In the authoritarianism running rampant in places like Victoria and Queensland, in the skyrocketing rates of anxiety, depression and even suicide, in the lost livelihoods and multigenerational businesses facing ruin, one question I’m not hearing nearly often enough is “why?”
Why, exactly, are we allowing our basic rights and freedoms to be snatched away from us? Why are we destroying small and medium businesses and nuking our economies? Why are we condemning thousands to catastrophic mental health conditions?
Why are we lying down and taking it so easily? And why are we all behaving as though state-wide lockdowns are perfectly normal occurrences?
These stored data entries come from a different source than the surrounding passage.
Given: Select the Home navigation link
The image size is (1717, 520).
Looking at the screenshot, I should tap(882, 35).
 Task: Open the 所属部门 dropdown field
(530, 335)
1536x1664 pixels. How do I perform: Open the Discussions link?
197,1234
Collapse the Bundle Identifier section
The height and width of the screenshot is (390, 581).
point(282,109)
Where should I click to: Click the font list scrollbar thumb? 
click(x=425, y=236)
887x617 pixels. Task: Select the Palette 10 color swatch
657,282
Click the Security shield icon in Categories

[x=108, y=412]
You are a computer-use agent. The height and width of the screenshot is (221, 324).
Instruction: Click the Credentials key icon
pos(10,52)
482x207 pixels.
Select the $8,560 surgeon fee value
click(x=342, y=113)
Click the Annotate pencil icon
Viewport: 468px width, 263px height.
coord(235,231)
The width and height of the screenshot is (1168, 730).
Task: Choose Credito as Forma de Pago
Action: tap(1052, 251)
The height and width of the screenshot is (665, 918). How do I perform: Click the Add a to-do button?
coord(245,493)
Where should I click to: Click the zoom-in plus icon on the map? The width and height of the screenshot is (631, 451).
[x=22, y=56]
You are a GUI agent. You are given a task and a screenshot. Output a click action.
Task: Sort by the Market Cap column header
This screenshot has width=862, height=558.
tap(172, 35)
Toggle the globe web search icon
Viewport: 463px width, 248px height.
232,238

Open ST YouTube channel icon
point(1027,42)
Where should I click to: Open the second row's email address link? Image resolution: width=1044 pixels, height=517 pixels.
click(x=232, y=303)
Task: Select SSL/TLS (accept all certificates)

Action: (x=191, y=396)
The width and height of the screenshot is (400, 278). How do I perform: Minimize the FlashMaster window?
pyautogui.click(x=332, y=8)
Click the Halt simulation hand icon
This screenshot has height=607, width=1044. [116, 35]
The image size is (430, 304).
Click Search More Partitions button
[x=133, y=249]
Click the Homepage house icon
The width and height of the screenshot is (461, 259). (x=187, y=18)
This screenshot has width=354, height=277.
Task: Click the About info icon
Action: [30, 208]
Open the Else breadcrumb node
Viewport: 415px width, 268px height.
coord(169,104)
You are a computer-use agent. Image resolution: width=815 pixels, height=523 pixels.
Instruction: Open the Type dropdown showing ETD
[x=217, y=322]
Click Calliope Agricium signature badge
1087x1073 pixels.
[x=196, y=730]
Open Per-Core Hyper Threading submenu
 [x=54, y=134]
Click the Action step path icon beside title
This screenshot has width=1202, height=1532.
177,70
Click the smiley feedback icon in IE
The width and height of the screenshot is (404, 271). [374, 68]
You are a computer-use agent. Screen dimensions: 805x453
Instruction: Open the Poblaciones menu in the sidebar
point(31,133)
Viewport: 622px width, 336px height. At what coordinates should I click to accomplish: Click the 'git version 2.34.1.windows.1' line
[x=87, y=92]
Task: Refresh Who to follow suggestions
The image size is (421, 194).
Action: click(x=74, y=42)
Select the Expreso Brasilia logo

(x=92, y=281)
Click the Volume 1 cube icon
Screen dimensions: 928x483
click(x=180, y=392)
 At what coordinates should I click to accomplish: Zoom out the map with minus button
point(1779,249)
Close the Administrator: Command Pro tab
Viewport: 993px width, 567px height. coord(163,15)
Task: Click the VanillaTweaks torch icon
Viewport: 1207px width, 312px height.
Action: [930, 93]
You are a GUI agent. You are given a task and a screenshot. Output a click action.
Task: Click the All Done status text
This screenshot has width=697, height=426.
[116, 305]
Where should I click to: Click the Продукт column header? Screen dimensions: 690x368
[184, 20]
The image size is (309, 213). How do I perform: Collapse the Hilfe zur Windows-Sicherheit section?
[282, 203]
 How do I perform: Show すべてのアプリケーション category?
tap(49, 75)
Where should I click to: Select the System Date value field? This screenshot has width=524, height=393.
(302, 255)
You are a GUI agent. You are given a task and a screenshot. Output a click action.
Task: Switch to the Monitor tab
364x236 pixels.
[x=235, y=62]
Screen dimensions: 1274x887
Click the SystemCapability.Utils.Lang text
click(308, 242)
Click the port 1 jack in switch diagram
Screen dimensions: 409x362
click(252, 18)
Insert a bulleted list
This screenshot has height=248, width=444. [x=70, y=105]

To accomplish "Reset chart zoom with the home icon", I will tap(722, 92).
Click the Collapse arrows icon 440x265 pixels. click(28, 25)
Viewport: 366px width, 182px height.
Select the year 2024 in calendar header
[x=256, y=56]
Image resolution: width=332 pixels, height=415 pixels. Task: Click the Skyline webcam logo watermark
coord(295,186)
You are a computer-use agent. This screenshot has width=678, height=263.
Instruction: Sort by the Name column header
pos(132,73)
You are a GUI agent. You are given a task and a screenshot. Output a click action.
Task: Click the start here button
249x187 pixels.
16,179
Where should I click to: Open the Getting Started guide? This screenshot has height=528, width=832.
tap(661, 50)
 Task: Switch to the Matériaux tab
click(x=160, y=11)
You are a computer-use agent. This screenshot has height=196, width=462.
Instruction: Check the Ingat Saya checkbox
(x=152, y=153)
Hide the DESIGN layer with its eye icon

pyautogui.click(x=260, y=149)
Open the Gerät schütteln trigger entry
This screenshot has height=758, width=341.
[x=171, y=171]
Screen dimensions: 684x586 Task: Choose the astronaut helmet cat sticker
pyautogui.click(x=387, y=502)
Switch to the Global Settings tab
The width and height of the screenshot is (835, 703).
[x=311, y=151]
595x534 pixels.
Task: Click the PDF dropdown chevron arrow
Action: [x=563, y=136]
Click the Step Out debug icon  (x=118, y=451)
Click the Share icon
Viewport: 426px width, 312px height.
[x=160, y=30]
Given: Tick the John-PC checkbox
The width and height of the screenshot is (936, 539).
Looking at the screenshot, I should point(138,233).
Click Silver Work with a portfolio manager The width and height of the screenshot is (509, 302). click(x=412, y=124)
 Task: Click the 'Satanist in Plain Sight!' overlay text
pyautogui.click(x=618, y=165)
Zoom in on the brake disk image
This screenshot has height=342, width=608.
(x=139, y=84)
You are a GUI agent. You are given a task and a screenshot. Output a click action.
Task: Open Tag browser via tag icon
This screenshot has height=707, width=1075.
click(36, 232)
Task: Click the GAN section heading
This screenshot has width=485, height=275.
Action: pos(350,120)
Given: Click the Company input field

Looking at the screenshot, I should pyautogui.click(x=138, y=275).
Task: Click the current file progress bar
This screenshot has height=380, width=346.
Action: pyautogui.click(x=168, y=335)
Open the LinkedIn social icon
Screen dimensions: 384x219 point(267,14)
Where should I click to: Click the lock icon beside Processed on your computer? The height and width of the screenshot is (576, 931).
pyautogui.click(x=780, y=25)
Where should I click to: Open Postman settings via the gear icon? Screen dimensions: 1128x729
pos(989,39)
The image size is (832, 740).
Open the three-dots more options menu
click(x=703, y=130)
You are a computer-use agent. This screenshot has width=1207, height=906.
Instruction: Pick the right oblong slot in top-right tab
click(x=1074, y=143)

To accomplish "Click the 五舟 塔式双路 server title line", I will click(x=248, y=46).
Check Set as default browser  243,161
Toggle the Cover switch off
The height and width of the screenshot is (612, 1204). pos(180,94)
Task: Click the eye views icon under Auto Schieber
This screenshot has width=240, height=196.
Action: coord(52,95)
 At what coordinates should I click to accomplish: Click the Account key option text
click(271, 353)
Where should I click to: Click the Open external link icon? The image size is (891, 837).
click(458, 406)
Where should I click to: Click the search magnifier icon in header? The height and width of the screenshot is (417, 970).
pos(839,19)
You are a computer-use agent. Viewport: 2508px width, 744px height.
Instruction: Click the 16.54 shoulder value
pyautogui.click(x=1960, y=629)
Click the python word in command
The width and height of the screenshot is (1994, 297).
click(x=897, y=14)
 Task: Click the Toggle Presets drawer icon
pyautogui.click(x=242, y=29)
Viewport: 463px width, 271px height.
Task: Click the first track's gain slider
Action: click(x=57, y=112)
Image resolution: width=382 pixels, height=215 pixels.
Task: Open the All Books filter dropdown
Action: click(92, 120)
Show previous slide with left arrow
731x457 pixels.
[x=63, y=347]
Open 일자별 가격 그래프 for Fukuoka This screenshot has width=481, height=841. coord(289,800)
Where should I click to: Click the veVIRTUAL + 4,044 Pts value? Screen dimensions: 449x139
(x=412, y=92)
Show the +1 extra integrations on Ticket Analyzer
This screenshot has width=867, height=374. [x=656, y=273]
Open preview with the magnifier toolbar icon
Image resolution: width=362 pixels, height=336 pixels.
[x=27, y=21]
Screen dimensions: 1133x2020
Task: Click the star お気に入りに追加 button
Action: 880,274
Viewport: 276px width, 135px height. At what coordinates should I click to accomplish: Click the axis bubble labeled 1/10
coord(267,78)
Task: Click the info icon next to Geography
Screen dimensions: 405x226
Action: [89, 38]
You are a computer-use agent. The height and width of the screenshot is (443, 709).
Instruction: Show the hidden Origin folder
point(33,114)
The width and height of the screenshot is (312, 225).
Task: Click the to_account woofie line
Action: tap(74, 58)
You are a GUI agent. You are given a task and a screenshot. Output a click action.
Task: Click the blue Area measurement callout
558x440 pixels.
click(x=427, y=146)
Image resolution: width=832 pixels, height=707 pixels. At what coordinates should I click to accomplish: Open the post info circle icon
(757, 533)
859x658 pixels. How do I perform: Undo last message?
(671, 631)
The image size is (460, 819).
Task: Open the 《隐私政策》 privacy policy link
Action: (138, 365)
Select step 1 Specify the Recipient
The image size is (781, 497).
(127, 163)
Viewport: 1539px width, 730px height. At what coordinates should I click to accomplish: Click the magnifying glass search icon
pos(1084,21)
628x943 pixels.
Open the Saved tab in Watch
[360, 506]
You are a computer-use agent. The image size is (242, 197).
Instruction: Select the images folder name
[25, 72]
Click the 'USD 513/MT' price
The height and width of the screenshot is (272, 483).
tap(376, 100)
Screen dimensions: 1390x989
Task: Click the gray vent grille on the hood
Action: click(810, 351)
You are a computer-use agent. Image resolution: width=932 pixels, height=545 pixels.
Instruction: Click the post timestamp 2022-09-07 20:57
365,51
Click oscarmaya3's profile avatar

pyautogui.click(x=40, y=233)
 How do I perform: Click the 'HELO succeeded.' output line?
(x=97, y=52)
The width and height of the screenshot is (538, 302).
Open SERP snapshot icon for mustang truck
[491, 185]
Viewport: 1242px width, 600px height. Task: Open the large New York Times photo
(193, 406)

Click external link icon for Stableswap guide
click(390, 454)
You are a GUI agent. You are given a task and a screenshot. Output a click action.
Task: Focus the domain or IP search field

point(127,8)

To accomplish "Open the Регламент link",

Apparently, we’re doing all this to stop the spread of a virus that, even according to the most dire estimates, has at minimum a 97 percent survival rate. A virus which needs, on average, two or three comorbidities to actually prove fatal to the vast majority of cases, according to new data from the American CDC.
Some of my dearest friends, particularly those in Victoria, are living a form of hell on earth right now, and they’re not alone – relationship breakdowns, work breakdowns, depression, loneliness and serious physical health decline are emerging all around us.
If you still believe we’re going the right way about dealing with this virus, you need to wake up.
“But people will die!” you might say. This is a pandemic – of course people are going to die. And we have a duty to do all we can to protect those most vulnerable, especially in our nursing homes and aged care facilities, many of which have been shockingly neglected throughout this situation.
But this does not mean punishing people for eating lunch alone on park benches, arresting pregnant women in their homes for Facebook posts or, indeed, preventing people from attending their loved ones’ funerals.
These are all scandalous violations of our most fundamental human rights.
Personally, I wouldn’t care if this virus had a 90 or even an 80 percent survival rate – our human rights should be inviolable no matter what.
We should all be free to assess the risks for ourselves and to act accordingly. If people are scared, let them stay home. If they want to go out to work, or to gather with friends, or attend a concert, let them.
I’ll add my voice to a prediction many others have made: 2020 will go down in history as the most unprecedented overreaction to a medical crisis humanity has ever faced. (Come back to me in 30 years if I’m wrong.)
If we don’t stop and take stock of what we’re sacrificing in our frenzy to defeat Covid-19, we’ll discover that our “cure” has, in fact, been worse than the disease.